Battery Life

Built on what Intel now calls Intel 7, the new Alder Lake processors do not get a completely new foundry node to reduce power consumption. The idea of having P-Cores and E-Cores though is an interesting one for the laptop space, as in theory the E-Cores could lower power consumption quite a bit. However, that discussion will need to likely wait for the thin and light notebooks to arrive with U-Series and P-Series processors as a H-Series device with a massive RTX 3080L Ti GPU, DDR5-4800, multiple PCIe 4.0 SSDs, and a 360 Hz display are not going to be a showcase for power efficiency of a processor.

As always, our battery life tests have the display set to 200 nits brightness and the system set in its most efficient mode.

Web Battery

Battery Life 2016 - Web

Our first test shows that the Raider GE76, despite a 99.9 Wh battery, performs very poorly if used as a portable computer. Thankfully it is not really intended to be used this way, as it is big and heavy to carry around, but the regression over the outgoing Tiger Lake model is clear. What is also very clear is how much better AMD is able to power-gate its large discrete GPU compared to NVIDIA, as the AMD gaming system dominates in the battery life tests.

Battery Life 2016 - Web - Normalized

The normalized results remove the battery size from the equation and drops the new Raider GE76 to the bottom of the results. There are several variables, so it is difficult to pinpoint exactly what is causing the power consumption regression, but likely DDR5-4800 is a part of it.

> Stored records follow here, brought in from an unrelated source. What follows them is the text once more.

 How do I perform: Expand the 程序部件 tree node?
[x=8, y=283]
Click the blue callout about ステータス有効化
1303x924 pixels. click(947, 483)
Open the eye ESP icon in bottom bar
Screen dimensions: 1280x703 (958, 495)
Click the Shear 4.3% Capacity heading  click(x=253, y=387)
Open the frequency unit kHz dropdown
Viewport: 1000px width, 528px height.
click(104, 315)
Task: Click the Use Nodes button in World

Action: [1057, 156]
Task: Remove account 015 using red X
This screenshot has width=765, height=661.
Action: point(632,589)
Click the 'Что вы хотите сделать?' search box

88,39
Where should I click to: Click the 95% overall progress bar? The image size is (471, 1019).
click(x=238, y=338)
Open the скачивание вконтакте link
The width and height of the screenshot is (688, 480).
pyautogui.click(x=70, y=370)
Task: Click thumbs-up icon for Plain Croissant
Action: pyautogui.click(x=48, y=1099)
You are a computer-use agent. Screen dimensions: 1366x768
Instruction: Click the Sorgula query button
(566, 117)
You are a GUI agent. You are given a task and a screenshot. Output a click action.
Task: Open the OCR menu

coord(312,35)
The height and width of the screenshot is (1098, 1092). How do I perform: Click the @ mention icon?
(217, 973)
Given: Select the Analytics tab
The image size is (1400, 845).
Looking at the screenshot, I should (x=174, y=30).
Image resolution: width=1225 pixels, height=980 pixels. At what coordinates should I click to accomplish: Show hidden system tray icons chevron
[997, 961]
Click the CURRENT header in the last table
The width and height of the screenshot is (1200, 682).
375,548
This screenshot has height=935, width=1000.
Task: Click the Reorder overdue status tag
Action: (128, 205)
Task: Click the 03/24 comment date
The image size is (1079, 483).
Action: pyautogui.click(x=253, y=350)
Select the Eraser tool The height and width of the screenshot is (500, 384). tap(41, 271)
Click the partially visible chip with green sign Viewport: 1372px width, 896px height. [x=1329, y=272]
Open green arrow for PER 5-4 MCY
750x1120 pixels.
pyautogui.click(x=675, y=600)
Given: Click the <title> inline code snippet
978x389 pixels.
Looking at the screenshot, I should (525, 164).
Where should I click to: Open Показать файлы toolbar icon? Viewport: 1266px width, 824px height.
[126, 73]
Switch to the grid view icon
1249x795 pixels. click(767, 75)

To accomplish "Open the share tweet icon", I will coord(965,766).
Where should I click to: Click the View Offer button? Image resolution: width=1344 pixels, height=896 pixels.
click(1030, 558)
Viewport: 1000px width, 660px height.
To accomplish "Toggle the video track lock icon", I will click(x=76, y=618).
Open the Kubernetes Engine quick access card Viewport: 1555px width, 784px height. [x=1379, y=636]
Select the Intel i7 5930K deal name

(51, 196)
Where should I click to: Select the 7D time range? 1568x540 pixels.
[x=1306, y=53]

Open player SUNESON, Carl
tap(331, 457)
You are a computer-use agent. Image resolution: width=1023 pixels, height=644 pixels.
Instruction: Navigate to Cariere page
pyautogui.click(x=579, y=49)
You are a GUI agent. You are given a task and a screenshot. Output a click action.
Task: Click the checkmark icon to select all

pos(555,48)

PCMark Modern Office Battery

PCMark 10 Modern Office Battery

The PCMark test will run a series of workloads in a ten-minute window, and if a device finishes the work quicker, it is able to idle for a larger percentage of the ten minutes, which probably assists the new Alder Lake system here as it is overall a more performant device compared to the outgoing Tiger Lake laptop.

Movie Playback

Battery Life Movie Playback

The battery life regression is even more pronounced in the battery life playback time. Clearly there is a significant amount of passive power draw in this system.

Battery Life Tesseract

Looking at the Tesseract score, which divide the movie playback time by the length of the movie The Avengers shows that you would run out of juice halfway through your third viewing.

Battery Life Summary

In a word the battery life could be summed up as "unimpressive". The Raider GE76 is not an ideal test bed to determine CPU efficiency under load since the underlying power draw is significant. To see how Alder Lake compares we will have to wait for more power efficient platforms to get more meaningful results.

Storage Performance

Unlike with the desktop counterpart for Alder Lake, the laptop variants are limited to “just” PCIe 4.0 storage. The Raider GE76 offers support for two of them, and the system shipped with two Samsung PM9A1 PCIe 4.0 drives at 1 TB each.

PCMark 10 System Drive Benchmark Average Access Time

PCMark 10 System Drive Benchmark Bandwidth

PCMark 10 System Drive Benchmark Score

The drive performance is class leading, with the highest results we have ever achieved in the PCMark Full System Drive test.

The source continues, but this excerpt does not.